The record is silent on Cooper’s specific positions regarding Social Security, Medicare, or campaign finance reform. His Senate campaign messaging centers economic inequality and opposition to corporate tax cuts, but no detailed federal legislative agenda is documented in the available facts. This is a gap voters should press him on.
Michael Whatley — Republican Nominee
Whatley has never held elected public office. His career has been in lobbying (HBW Resources, energy industry clients), party leadership (NC GOP Chair 2019–2024, RNC Chair 2024–2025), and staff roles (chief of staff to Senator Elizabeth Dole, Bush administration Department of Energy). He won the Republican primary on March 3, 2026, with 64.6% of the vote. The Assembly NC describes him as “a political insider skilled in fundraising and organizing campaigns” who is “not as well-known to voters.”
On constitutional norms and the rule of law, the record raises serious, specific concerns. In a late November 2020 radio interview, Whatley stated: “We do know that there was massive fraud that took place. We know that it took place in places like Milwaukee and Detroit and Philadelphia.” No court proceeding substantiated these claims. CNN’s KFile and other outlets characterized them as false. As NC GOP Chair, he called on election officials to declare Trump the winner of the 2020 presidential race while votes were still being counted — a request the NC State Board of Elections has no authority to fulfill. He later acknowledged Biden as the legitimately certified president, but the prior statements represent a documented willingness to undermine public confidence in elections without evidentiary basis. Under his leadership, moreover, the NC GOP unanimously censured Senator Richard Burr in February 2021 for voting to convict Donald Trump in his second impeachment trial — punishing a senator for exercising his constitutional judgment in an impeachment proceeding.

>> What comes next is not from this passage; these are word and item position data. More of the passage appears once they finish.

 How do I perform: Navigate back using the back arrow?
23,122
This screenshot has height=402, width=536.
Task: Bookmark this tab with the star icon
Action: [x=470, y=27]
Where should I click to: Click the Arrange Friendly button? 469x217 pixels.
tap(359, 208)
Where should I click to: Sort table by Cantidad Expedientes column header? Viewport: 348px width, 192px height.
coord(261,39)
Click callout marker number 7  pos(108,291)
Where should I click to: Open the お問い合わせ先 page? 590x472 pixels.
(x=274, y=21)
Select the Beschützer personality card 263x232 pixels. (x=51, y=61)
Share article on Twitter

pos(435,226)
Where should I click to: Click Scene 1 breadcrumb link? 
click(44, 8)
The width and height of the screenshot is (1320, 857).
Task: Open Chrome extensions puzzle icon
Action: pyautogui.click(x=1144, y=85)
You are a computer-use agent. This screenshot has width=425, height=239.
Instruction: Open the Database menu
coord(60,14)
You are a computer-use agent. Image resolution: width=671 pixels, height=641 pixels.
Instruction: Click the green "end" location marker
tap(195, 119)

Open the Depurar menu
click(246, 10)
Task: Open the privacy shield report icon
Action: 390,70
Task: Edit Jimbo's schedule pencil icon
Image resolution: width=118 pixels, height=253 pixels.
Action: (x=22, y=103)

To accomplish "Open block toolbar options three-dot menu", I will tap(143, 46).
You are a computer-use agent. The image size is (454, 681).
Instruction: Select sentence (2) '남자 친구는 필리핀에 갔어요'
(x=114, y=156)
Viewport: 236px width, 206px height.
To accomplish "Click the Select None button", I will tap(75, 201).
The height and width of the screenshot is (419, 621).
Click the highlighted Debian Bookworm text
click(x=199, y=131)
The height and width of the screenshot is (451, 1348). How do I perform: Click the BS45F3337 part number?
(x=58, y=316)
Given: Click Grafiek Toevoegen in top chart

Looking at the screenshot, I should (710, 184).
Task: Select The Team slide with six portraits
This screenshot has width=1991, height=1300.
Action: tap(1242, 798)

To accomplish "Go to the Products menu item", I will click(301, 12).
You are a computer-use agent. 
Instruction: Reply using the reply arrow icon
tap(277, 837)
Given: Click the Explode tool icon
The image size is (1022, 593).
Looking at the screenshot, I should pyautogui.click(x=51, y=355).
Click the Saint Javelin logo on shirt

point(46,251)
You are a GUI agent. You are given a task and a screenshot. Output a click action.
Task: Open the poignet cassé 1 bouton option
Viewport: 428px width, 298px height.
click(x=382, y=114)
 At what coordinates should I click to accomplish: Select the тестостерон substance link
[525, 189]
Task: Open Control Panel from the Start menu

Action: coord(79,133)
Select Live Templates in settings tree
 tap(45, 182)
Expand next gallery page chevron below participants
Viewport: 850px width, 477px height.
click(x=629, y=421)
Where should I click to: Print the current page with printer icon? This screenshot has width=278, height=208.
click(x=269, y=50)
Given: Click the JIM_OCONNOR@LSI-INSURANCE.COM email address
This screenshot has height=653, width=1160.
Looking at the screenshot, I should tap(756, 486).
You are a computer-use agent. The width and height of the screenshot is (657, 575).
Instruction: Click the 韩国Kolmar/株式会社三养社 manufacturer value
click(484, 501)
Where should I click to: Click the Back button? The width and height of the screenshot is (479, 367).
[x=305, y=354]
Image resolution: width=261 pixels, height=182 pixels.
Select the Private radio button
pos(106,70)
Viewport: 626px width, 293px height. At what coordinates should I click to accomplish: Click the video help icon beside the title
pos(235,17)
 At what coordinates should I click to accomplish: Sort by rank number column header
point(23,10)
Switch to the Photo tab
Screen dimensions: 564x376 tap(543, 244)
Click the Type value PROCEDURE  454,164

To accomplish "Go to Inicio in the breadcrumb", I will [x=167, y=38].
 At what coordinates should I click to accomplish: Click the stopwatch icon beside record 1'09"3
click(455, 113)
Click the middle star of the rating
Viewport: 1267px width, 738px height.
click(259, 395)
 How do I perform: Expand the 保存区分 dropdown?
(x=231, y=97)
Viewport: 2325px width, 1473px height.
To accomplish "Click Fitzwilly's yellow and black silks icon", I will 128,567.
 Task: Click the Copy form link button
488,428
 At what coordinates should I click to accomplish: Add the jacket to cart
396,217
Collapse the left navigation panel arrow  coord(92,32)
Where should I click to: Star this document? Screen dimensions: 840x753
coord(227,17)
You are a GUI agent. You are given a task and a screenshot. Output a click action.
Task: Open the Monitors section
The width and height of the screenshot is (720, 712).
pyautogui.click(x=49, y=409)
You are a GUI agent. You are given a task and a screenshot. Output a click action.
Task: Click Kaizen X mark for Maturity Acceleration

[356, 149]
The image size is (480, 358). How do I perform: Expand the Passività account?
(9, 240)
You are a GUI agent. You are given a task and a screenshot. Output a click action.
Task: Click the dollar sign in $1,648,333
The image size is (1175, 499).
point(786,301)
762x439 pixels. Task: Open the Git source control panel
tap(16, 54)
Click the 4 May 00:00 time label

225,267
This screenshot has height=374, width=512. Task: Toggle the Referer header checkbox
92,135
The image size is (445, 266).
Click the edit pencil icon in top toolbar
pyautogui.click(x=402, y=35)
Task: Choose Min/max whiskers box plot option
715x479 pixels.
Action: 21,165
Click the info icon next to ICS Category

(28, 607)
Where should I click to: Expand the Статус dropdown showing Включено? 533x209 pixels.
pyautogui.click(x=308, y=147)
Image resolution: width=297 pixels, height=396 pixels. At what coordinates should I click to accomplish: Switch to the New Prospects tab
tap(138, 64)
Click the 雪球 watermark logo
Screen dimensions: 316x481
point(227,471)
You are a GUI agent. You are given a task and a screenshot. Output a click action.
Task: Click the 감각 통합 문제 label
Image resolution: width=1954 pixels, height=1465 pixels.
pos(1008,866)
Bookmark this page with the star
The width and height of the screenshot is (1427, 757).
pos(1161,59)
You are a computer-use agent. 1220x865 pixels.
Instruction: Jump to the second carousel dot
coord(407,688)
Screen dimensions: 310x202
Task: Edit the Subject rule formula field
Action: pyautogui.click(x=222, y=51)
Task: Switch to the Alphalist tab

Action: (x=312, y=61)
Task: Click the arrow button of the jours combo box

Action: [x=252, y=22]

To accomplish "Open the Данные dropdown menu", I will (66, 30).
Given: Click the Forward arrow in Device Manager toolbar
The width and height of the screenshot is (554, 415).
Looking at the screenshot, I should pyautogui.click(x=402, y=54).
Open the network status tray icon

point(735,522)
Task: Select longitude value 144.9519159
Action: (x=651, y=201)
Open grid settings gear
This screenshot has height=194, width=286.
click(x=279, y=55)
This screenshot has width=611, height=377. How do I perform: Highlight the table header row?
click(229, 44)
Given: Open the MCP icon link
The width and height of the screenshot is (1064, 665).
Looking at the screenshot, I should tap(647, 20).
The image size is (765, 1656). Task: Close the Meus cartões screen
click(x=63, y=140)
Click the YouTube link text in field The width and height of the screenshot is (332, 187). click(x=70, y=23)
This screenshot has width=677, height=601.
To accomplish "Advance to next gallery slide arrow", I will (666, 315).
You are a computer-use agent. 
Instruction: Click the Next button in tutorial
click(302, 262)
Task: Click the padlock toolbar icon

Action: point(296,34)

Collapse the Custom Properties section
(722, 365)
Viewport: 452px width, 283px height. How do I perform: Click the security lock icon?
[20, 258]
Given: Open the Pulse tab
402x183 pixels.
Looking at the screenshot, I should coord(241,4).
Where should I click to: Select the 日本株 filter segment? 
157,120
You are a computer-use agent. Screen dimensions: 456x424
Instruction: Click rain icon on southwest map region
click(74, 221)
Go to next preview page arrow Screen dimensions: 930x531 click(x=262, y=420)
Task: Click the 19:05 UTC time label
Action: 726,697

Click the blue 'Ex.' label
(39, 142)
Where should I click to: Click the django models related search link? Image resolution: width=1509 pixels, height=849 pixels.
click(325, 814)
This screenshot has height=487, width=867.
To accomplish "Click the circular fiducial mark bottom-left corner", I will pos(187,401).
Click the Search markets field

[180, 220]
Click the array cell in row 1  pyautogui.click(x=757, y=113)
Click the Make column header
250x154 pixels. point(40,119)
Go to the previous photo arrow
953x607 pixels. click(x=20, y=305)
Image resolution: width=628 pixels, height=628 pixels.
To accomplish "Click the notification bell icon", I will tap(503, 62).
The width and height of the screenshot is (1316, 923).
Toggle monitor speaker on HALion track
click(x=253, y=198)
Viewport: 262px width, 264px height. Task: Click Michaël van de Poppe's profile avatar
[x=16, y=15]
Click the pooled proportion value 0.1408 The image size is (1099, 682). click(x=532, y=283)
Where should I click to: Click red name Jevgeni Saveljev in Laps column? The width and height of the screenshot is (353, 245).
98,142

On broad constituent representation, the available facts provide almost nothing to evaluate. Whatley has no legislative voting record, no constituent service record, and no executive governance record. No verified positions on gun safety, Social Security, Medicare, healthcare costs, or prescription drug pricing were found. His campaign platform was described as “expected to align with Trump administration’s agenda,” but no full platform had been outlined at the time of his announcement. A July 2025 Catawba College poll found that 59% of unaffiliated North Carolina voters disapprove of Trump — suggesting that a platform defined primarily by alignment with one political figure may structurally exclude a majority of the state’s independent voters.
Verdict
This is not a close call on the criteria that matter here. Roy Cooper has a decades-long, documented record of working within constitutional structures — challenging power grabs in court, responding to Supreme Court rulings on redistricting, and governing a politically divided state while delivering measurable results for constituents across income levels and geography. Michael Whatley promoted false claims of “massive fraud” in the 2020 election, sought to have election officials prematurely call a race, and led the censure of a U.S. senator for fulfilling his constitutional oath during impeachment. He offers no governing record and no verifiable policy positions on the issues most affecting North Carolinians’ daily lives. Roy Cooper is the candidate who better supports the Republic — because he has spent a career demonstrating that democratic institutions are not obstacles to be circumvented but structures to be honored, even when the political outcome is inconvenient.